What Does a Loan Administrator Do?

Depending on where he or she works, a loan administrator may have a variety of tasks and responsibilities. Loan officers are frequently in charge of overseeing the loan application, evaluation, and employer recommendations process. A loan officer is also known as a loan processor or a loan officer.

A loan administrator can be hired any company or organization that deals with loan origination, processing, or collection. Many people in this field have bachelor’s degrees in business, finance, or economics, but many others simply work their way up the corporate ladder at a lending institution. A loan administration must have a thorough understanding of financial regulations, employer lending regulations, and the structure of loan repayment programs, even if they do not have a degree. Excellent customer service skills are ideal, but they may be less important in some positions.

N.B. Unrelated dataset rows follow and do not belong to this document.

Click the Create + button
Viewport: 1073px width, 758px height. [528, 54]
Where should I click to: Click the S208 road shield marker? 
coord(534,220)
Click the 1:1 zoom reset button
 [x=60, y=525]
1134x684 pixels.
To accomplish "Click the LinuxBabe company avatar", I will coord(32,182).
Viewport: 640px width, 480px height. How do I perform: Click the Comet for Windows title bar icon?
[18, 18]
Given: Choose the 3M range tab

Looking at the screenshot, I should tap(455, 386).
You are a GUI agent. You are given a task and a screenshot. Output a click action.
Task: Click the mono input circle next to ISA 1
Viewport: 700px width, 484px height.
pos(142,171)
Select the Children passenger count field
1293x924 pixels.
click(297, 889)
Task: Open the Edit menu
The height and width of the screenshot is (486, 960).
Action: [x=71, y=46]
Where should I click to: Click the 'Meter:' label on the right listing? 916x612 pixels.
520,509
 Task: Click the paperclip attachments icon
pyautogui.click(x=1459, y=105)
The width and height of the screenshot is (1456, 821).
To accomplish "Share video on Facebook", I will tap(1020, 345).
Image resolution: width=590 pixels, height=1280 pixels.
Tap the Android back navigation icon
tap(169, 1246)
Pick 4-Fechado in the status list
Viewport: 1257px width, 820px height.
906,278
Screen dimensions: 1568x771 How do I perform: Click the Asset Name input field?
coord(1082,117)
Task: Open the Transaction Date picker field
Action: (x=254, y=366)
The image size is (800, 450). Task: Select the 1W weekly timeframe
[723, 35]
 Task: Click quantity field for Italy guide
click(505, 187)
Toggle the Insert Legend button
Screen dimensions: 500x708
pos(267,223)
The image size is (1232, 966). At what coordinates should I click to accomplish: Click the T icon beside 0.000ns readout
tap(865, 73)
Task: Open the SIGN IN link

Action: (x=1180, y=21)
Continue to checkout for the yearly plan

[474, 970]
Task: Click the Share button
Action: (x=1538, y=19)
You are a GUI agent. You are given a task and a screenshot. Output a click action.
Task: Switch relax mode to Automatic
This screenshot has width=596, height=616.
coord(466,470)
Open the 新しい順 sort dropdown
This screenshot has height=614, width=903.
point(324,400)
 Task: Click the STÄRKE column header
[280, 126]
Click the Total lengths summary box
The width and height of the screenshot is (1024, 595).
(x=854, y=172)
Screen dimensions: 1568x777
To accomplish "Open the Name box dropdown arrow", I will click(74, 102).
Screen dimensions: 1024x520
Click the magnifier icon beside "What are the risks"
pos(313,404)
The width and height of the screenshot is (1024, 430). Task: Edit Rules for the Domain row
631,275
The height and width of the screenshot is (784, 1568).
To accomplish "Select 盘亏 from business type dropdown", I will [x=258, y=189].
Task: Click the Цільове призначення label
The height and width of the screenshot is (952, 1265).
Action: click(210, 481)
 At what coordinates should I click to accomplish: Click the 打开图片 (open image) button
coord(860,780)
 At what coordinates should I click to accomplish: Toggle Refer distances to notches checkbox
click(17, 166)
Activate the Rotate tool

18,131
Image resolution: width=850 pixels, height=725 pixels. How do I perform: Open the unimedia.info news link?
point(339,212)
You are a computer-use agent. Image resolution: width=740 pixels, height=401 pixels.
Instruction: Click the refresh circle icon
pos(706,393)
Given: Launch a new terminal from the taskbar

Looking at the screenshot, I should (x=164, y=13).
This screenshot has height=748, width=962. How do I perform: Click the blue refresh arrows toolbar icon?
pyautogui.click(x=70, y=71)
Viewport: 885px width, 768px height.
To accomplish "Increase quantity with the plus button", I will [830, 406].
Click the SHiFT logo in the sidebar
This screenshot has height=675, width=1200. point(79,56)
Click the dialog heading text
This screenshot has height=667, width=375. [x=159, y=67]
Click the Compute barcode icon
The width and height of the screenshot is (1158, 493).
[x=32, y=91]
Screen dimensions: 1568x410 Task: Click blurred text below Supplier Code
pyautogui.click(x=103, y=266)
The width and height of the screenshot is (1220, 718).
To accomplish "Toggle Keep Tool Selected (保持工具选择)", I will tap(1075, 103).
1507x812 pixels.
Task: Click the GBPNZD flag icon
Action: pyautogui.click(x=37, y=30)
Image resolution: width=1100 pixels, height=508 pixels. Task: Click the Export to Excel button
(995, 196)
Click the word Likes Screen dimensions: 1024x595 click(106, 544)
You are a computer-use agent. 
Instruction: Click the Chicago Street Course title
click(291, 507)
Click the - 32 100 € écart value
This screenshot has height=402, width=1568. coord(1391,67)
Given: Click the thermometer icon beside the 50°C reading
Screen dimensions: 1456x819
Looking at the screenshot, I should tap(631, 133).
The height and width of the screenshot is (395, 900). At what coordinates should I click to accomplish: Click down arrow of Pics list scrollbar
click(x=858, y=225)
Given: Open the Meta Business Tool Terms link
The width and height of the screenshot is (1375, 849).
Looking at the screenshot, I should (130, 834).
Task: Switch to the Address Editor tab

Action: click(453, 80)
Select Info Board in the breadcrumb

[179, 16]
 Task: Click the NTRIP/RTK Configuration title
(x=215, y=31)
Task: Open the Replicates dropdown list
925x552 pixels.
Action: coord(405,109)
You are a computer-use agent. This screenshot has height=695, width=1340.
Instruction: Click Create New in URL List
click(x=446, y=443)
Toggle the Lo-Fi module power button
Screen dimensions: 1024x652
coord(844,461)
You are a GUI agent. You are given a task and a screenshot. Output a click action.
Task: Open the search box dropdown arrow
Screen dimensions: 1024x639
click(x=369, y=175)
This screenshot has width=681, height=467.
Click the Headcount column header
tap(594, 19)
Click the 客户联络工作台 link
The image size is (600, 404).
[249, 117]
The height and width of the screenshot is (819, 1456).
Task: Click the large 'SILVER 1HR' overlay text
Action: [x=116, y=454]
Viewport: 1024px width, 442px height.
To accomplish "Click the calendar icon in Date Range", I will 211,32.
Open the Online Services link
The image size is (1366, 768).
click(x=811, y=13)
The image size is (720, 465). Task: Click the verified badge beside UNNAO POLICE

A loan officer may be in charge of finding and interviewing new loan candidates in a bank or lending institution. He or she may provide prospective borrowers with necessary information about available loans and assist them in preparing data and paperwork to apply for the loan. The loan administrator may be in charge of reviewing all financial information and recommending the candidate to the lenders.

Another job a loan administrator might do is assist current clients in refinancing their loans or applying for additional funds. An administrator can identify current clients who want to expand their business and borrow more money looking through the employer client list. It’s not uncommon for loan officers to try to form strong bonds with certain clients, particularly those who require funding frequently or have a proven track record of expansion success.

A loan administrator might work with people who are trying to buy a home in a real estate agency. He or she may assist clients in gathering all necessary financial information and in determining which home loan programs are most likely to suit the borrower’s needs. A loan officer can help clients carefully explaining the often complex payment structures and additional fees that come with many home loans.

Loan administrators may also work for debt collectors. In this role, an administrator will attempt to contact borrowers who have fallen behind on their payments in order to bring their accounts up to date. Despite the fact that this may appear to be an unpleasant profession, loan officers have a unique opportunity to assist people in this field. The loan officer can help both his customer and his employer assisting financially strapped customers in setting up payment plans that work for them and thus avoid defaulting on loans.